Washington Blade - September 9, 2005
Chris Crain, Executive Editor
IT MIGHT COME as a surprise to many that the Supreme Court justice with the worst record on issues of importance to gay Americans is not Antonin Scalia or Clarence Thomas, but the dearly departed chief justice, William Rehnquist.
Scalia has no doubt taken the leadership role on the court opposing the equal rights of gay Americans, writing biting dissents in two landmark cases: Romer vs. Evans in 1996 and Lawrence vs. Texas in 2003. But Rehnquist joined Scalia's dissent in both cases, and boasts an unblemished record opposing gay rights that dates back to his vote with the 5-4 majority in the infamous 1986 case of Bowers vs. Hardwick.
In that case, which was overturned only two years ago in Lawrence, Rehnquist joined an opinion by Justice Byron White turning aside a gay Georgia man who was arrested in the privacy of his own bedroom for having sex with another man. White's opinion, dripping with derision, rejected as "facetious at best" the man's suggestion that his rights were comparable to the family-related rights of heterosexual couples.
A LAWYER FRIEND of mine once remarked that he planned to celebrate White's eventual death by spitting on his grave, something I hope he thought better of when that justice died three years ago, after resigning from the court in 1993.
But I might forgive him and others a round of "Ding Dong!" from the "Wizard of Oz" at the passing of Rehnquist, whose hostility to any claim that might benefit gays seems borne more out of personal animus than the ideologically driven Scalia and Thomas.
Scalia, in particular, at least votes occasionally to protect the rights of gays and others who challenge conventional sexual mores, at least when they seek First Amendment protection.

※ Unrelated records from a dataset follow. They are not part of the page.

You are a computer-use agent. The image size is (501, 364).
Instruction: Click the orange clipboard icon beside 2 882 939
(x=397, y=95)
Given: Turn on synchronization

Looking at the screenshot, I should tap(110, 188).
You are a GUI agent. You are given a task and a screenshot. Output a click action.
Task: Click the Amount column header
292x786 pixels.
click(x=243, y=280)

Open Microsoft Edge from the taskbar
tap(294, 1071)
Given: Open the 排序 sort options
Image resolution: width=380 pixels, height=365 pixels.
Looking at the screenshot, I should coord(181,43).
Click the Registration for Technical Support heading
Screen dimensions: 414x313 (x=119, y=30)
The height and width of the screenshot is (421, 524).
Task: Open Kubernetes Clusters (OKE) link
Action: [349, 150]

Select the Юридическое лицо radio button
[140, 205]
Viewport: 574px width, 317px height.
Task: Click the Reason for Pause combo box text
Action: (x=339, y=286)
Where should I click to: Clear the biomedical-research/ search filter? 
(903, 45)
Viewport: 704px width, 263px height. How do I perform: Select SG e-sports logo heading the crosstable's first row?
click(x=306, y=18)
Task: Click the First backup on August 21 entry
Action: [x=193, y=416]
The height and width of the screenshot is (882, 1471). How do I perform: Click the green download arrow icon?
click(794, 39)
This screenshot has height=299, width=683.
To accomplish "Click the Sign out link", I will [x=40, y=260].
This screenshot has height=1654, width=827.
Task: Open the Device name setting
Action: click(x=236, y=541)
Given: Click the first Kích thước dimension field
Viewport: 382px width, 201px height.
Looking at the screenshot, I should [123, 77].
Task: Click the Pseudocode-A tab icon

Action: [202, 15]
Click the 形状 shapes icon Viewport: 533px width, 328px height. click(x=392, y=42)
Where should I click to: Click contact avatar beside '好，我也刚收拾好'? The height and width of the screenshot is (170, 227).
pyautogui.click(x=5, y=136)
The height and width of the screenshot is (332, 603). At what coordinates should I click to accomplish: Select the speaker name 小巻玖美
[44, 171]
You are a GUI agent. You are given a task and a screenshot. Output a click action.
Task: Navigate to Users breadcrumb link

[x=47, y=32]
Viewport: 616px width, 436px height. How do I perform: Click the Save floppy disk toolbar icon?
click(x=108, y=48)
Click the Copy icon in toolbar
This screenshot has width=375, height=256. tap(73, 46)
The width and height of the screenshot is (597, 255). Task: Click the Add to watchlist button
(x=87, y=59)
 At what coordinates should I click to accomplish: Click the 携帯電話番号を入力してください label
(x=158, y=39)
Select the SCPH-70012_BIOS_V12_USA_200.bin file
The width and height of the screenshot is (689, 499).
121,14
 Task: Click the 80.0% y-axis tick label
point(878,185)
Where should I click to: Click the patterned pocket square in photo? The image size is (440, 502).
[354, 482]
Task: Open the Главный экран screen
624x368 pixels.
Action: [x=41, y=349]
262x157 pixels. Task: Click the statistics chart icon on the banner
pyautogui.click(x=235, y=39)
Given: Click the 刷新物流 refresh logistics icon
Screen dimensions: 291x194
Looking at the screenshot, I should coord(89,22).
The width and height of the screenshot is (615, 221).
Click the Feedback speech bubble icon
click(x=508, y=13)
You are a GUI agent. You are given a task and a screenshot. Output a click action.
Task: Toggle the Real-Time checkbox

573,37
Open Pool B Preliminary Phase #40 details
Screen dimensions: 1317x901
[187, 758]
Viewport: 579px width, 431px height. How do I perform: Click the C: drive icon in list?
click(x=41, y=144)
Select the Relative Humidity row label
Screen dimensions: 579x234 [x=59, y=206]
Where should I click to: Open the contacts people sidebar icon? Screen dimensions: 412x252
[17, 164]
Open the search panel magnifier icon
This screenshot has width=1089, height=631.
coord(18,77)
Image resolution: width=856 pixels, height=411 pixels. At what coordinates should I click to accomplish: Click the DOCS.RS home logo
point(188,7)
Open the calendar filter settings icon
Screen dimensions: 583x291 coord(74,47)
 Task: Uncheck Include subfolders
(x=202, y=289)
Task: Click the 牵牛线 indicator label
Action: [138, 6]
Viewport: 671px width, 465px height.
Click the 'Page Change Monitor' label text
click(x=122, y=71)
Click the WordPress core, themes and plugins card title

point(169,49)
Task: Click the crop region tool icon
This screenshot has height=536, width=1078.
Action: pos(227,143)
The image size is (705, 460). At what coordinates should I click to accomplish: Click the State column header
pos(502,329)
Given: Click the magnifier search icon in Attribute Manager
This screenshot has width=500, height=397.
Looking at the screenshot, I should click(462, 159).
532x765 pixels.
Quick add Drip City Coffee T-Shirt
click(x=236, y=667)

So in 1997, Scalia (and sidekick Thomas) voted with the majority in Reno vs. ACLU to strike down the Communications Decency Act, which broadly banned sexually explicit material on the Internet. Rehnquist dissented, although he did see fit to champion the First Amendment rights of the Boy Scouts of America, writing the 5-4 majority opinion upholding that group's right to exclude assistant scoutmaster James Dale and other gays.
He was similarly excited by the First Amendment when it was invoked by organizers of Boston's St. Patrick's Day parade, in their desire to block an Irish gay group from participating. I happen to agree with the majority decisions in both the Dale and St. Patrick parade cases, but Rehnquist is notorious for vindicating civil rights only when they appeal to him politically.
This is, after all, the same William Rehnquist who was among the least friendly to claims involving the right to vote and equal protection, but who found religion on both rights when the petitioner was George W. Bush and the stakes were the 2000 presidential election. The chief justice was, in other words, "results-oriented," deciding cases based on which side he liked best and working his way backward to whatever argument suited the moment. In that sense, he was every bit the "judicial activist" that now-President Bush loves to excoriate.
IN MANY WAYS, Rehnquist personified the arrogant jurist who turned his nose at the plight of those seeking redress from the courts. He upbraided lawyers who dared to refer to him in oral argument as "the chief justice of the court," reminding them that his title was, in fact, "Chief Justice of the United States." He famously designed special gold bands for his judicial robe after seeing a Gilbert & Sullivan play and wore it for the special occasion of presiding over President Clinton's impeachment trial in the U.S. Senate.
In Bragdon vs. Abbott, the 1998 case that established people with HIV were covered by the Americans with Disabilities Act, even if their disease had not yet progressed to full-blown AIDS, Rehnquist authored an especially harsh dissent.
Not only did he disagree that HIV should be covered as a general matter, he suggested to the contrary that it should almost never be covered, except perhaps if the HIV-positive person is a woman with a previously expressed strong desire to bear children.
He went even further to reject the majority's suggestion that courts be led by accepted public health guidelines about the danger of HIV transmission. In the Bragdon case, which involved a dentist refusing to treat an HIV-positive patient, Rehnquist pointed out the risk of transmission wasn't entirely hypothetical because at least seven dental workers were documented as having contracted the virus, even though it was not even clear that the transmission was related to their occupation.
Considering Rehnquist's abominable record, it is hard to imagine why the Log Cabin Republicans chose to issue a statement to "honor his service to the country on our nation's highest court." What, exactly, does a justice have to do for Log Cabin not to "honor his service"?
It's also hard to imagine that Bush's nominee to replace Rehnquist, John Roberts, will be anything but a major improvement. And if the president bows to political pressure and appoints a more moderate woman or Hispanic to replace Justice Sandra Day O'Connor, now that her post is again vacant, then the Supreme Court might actually prove friendlier to gay rights in the future.